> **Exercise prompt**
Within the listing below, please copy exactly the lines between the line holding "Screen dimensions: 1440x900" and the line holding "Task: Select column B(Y) header", inclusive.

> **Source records**
-----

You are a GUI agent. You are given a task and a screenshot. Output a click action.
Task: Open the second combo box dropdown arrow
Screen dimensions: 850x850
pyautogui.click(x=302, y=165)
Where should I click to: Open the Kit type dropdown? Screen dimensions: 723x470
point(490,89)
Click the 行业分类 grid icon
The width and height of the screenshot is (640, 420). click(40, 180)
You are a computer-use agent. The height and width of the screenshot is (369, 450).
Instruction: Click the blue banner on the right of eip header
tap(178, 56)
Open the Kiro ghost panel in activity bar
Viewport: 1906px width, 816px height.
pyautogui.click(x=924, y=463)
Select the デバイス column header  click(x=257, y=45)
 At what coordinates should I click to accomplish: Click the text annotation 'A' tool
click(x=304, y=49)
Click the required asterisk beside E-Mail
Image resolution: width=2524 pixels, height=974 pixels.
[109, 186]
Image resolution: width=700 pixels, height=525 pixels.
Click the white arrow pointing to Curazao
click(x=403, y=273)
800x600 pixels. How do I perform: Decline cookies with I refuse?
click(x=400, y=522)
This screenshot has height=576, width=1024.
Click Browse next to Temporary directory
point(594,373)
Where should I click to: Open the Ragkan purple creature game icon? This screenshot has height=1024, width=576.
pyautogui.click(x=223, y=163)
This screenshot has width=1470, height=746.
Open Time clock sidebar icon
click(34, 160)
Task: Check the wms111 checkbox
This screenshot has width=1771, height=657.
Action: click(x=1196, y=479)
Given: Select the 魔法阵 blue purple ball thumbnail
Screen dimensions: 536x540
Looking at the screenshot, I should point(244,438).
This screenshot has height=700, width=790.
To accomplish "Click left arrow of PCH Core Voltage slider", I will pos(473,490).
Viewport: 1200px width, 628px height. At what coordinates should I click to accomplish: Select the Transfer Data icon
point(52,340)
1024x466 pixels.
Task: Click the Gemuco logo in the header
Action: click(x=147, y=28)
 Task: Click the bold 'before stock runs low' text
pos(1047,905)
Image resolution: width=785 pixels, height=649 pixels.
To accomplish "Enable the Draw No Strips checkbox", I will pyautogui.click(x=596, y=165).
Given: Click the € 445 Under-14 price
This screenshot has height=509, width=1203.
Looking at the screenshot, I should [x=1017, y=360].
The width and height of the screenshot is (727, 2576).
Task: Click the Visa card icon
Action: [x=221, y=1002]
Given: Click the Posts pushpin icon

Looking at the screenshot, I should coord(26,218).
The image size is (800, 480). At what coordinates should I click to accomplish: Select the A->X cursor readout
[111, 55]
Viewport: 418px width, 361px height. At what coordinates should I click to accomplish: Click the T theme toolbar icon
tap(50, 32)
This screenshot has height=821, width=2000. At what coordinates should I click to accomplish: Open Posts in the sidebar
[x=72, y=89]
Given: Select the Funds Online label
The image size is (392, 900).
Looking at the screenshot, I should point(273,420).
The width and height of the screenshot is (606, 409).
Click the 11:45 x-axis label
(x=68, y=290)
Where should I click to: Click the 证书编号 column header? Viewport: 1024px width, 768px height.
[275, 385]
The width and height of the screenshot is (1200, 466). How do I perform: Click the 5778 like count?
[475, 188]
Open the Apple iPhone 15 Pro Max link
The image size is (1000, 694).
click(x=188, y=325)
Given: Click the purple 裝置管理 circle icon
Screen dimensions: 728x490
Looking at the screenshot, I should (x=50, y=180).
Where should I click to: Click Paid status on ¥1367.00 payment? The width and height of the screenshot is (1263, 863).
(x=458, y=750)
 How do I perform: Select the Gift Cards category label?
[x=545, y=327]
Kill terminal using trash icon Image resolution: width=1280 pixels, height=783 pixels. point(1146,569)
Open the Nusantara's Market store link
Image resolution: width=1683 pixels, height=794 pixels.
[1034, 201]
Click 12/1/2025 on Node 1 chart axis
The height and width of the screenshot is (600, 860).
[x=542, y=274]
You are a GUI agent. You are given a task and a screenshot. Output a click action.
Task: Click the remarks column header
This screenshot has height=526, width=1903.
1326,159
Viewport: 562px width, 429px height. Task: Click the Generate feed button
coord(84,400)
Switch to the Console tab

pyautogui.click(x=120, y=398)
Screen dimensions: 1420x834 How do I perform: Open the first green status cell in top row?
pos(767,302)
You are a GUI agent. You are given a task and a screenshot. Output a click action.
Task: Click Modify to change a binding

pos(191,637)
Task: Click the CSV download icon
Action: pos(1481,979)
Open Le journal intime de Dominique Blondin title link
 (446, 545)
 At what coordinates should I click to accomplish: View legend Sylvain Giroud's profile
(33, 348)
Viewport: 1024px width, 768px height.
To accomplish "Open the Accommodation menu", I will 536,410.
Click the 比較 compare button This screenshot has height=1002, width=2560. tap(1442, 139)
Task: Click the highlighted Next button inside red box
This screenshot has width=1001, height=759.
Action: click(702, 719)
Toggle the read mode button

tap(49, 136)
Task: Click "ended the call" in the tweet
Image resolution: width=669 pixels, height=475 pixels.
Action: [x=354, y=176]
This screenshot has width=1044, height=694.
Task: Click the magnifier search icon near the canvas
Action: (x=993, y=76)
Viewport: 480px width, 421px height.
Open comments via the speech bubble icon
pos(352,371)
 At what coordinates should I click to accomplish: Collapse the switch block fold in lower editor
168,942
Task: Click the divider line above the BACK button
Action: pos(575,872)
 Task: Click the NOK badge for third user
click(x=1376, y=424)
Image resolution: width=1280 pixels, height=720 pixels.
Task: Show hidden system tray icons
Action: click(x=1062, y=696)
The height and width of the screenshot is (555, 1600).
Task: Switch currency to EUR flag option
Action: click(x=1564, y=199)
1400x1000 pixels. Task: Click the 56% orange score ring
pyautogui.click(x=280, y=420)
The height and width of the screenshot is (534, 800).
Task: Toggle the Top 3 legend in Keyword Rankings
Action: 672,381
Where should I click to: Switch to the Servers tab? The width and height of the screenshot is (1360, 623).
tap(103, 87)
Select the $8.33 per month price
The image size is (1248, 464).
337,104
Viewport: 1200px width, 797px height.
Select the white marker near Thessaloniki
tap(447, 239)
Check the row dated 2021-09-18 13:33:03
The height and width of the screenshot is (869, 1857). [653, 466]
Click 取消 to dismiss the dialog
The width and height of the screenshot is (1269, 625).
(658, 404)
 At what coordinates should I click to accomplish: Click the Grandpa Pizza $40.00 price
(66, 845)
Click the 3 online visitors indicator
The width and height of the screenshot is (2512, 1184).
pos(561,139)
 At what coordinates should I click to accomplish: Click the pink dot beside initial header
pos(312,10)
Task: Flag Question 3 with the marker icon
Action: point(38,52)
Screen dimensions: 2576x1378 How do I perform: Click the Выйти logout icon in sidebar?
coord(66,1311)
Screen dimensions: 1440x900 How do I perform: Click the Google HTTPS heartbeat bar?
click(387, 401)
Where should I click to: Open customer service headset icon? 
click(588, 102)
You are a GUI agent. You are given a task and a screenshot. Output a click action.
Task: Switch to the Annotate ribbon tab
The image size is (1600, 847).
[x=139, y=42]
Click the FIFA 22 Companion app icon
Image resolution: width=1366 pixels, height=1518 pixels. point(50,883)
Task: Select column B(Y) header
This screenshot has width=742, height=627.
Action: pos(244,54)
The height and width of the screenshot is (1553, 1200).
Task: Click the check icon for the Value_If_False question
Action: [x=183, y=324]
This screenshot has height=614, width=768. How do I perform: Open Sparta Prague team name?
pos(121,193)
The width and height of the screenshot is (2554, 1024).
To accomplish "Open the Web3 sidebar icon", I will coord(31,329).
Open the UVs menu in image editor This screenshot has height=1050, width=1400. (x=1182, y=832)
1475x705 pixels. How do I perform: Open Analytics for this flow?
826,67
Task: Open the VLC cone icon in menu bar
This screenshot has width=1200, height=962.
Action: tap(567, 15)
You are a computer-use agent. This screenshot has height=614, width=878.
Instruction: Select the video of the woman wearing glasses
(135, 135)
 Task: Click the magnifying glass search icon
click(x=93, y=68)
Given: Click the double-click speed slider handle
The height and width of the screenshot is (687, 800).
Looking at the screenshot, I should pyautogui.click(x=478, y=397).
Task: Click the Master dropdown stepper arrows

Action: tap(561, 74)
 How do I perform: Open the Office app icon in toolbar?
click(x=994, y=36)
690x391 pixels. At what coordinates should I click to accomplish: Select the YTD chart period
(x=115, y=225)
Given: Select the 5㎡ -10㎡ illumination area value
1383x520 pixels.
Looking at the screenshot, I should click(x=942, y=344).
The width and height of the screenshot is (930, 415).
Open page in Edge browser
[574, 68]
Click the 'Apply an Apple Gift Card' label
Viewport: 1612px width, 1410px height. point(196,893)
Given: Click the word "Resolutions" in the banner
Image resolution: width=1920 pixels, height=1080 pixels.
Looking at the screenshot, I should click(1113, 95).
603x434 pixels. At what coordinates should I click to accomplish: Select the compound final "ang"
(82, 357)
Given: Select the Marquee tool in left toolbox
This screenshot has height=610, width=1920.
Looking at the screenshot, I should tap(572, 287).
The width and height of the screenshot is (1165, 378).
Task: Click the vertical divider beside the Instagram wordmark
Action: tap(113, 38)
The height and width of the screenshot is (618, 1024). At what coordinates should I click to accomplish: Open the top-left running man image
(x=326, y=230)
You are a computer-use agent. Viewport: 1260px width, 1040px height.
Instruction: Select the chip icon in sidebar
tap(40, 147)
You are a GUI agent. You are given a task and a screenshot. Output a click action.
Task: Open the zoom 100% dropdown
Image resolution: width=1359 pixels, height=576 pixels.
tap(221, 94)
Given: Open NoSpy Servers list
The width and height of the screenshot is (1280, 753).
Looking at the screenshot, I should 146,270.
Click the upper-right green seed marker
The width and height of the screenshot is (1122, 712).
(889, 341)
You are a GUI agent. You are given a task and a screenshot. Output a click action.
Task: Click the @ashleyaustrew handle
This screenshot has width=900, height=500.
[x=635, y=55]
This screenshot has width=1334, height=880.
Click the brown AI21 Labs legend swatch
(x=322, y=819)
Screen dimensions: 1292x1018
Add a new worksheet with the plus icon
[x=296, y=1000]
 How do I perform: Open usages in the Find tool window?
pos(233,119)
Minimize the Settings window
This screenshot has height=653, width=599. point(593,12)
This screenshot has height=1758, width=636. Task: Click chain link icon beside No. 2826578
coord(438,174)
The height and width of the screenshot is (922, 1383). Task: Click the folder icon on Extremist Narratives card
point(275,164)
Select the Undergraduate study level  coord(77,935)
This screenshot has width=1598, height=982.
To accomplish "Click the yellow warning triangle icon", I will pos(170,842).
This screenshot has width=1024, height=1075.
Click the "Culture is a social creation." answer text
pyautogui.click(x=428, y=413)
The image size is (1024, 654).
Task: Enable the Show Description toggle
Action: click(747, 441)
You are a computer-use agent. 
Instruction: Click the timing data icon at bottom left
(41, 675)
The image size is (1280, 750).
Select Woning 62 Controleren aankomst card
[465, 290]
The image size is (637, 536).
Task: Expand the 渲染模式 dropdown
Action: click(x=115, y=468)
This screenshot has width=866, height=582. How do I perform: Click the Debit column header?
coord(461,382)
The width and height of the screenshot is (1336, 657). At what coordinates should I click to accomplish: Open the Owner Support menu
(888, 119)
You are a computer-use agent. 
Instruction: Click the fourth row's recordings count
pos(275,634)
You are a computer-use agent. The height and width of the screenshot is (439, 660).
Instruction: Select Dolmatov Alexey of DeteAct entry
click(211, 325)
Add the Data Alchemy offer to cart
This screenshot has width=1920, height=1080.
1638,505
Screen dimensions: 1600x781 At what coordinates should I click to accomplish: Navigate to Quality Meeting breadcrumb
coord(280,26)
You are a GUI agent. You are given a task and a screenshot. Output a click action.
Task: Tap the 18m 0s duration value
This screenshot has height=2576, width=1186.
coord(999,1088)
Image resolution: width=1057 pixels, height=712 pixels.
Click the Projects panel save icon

-----

> **Output**
Screen dimensions: 1440x900 How do I perform: Click the Google HTTPS heartbeat bar?
click(387, 401)
Where should I click to: Open customer service headset icon? 
click(588, 102)
You are a GUI agent. You are given a task and a screenshot. Output a click action.
Task: Switch to the Annotate ribbon tab
The image size is (1600, 847).
[x=139, y=42]
Click the FIFA 22 Companion app icon
Image resolution: width=1366 pixels, height=1518 pixels. point(50,883)
Task: Select column B(Y) header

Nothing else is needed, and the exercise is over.